Oh wow. Hubby took the weed whacker to it and knocked down all that tall grass. We raked and weeded and cleared for an entire day to finally finish up. Now I can turn over the soil for the rose bed, install my little fence, and even get my veggie plot prepped. (Still can't plant anything out there, and it's JUNE!) 

I found some interesting lilies in the front yard that have some great looking foliage. I'll be moving those out back where I can see them. I'll also be thinning out the variegated hostas in the front and putting some out back. I'm going to put them around the edges of my compost bin and along the back bank of the yard. In a year or so, they will fill in nicely and voila! No more mowing the back bank! Maybe I'll even throw some bulbs in there for random color. 
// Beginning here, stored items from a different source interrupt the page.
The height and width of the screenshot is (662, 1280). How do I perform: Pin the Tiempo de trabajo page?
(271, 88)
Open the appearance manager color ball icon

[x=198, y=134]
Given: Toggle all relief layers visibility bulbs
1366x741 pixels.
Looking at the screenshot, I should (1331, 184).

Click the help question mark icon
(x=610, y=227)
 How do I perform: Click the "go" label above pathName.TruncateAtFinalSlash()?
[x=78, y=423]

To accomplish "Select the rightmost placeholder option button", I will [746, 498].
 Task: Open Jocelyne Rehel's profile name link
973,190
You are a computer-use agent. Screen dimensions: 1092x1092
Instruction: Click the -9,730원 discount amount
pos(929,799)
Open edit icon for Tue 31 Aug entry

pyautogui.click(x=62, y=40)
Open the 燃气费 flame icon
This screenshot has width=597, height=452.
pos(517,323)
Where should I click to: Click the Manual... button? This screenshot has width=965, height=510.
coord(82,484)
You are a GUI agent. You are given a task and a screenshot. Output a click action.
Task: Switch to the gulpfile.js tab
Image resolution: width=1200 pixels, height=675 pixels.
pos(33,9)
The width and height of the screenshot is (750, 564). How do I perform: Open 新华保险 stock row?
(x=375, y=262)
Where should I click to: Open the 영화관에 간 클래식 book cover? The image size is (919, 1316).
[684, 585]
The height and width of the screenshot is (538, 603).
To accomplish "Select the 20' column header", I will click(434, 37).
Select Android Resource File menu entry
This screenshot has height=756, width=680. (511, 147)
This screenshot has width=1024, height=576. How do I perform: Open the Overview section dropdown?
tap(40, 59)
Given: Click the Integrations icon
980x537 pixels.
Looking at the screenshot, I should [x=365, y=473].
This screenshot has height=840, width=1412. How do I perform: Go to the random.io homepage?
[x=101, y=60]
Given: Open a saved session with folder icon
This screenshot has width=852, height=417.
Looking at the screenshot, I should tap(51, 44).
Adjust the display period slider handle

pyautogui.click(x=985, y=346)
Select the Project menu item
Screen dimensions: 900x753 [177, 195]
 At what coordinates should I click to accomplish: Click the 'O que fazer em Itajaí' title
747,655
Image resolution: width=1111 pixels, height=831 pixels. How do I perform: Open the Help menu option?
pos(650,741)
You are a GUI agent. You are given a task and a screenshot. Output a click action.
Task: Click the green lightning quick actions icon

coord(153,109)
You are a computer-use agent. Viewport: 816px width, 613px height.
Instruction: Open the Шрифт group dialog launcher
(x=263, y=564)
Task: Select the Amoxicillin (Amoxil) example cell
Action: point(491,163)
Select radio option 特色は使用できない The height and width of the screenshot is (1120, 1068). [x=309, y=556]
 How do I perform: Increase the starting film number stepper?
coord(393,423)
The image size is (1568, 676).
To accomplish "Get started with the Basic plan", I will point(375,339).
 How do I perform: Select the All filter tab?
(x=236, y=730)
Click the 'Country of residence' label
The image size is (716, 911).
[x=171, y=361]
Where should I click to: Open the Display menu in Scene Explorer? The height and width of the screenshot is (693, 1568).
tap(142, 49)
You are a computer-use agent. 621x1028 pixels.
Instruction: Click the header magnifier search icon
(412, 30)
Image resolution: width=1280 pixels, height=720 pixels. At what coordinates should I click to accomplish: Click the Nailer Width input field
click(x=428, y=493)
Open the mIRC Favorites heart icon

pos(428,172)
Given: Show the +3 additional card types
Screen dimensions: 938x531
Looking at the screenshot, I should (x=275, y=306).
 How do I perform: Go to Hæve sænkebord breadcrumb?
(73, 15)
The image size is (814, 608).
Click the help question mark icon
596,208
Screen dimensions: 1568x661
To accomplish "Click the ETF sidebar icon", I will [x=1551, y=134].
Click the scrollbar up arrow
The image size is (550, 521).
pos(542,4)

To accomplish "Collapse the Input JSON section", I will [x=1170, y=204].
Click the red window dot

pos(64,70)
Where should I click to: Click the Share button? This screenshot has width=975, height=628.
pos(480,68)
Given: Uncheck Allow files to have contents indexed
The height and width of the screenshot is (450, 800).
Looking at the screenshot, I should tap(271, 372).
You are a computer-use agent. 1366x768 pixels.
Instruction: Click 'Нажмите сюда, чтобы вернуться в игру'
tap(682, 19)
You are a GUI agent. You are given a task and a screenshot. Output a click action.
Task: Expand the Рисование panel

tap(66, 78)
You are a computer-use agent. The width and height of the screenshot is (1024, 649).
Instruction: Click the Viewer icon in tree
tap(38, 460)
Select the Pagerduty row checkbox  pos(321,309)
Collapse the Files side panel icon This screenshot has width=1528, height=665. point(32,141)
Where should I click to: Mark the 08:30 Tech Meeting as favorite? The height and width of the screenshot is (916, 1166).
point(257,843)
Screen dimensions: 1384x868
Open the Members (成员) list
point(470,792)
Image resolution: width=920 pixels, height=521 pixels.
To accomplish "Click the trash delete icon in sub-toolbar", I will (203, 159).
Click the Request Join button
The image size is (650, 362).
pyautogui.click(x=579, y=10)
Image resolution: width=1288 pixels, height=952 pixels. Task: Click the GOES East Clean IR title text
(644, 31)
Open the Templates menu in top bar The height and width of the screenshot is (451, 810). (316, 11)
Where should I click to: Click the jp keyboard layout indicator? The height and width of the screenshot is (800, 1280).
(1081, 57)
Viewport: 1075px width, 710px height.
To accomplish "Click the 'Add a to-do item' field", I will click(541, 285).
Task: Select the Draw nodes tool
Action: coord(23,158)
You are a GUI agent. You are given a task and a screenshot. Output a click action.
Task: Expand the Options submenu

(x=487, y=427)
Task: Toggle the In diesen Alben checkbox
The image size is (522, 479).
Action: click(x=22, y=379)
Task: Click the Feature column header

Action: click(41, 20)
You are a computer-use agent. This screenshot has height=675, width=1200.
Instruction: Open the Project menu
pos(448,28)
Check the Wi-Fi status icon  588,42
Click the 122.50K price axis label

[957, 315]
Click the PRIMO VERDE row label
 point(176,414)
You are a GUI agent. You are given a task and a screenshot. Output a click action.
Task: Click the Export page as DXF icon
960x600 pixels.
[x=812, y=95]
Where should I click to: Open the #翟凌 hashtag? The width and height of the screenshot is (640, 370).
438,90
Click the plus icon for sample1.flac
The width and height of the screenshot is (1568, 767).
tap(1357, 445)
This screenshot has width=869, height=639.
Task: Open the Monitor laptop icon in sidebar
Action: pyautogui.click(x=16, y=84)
I also have finally decided to repaint the glider. Remember those metal lawn chairs from the 50's? I have a double chair like that, and it's a glider. It used to be turquoise. When it's all cleaned and ready for painting, it will be bright purple, I think. I could do it white, with a powder finish,too. There is a powder coating place down the road. Whatever I do with it, it's going to be gorgeous. It will be placed on the flagstone patio, in the shade of the plum tree. By next summer, my yard should be all but finished, except for moving plants around, etc. All the construction and destruction should be finished this year. WOOHOO!! Progress!!


----------



## Windy_jem (Feb 19, 2006)

What?? No pictures?? 
Good job getting all that work done...it's a tough job!


----------



## Ninn (Oct 28, 2006)

No pix. Don't have a camera!


----------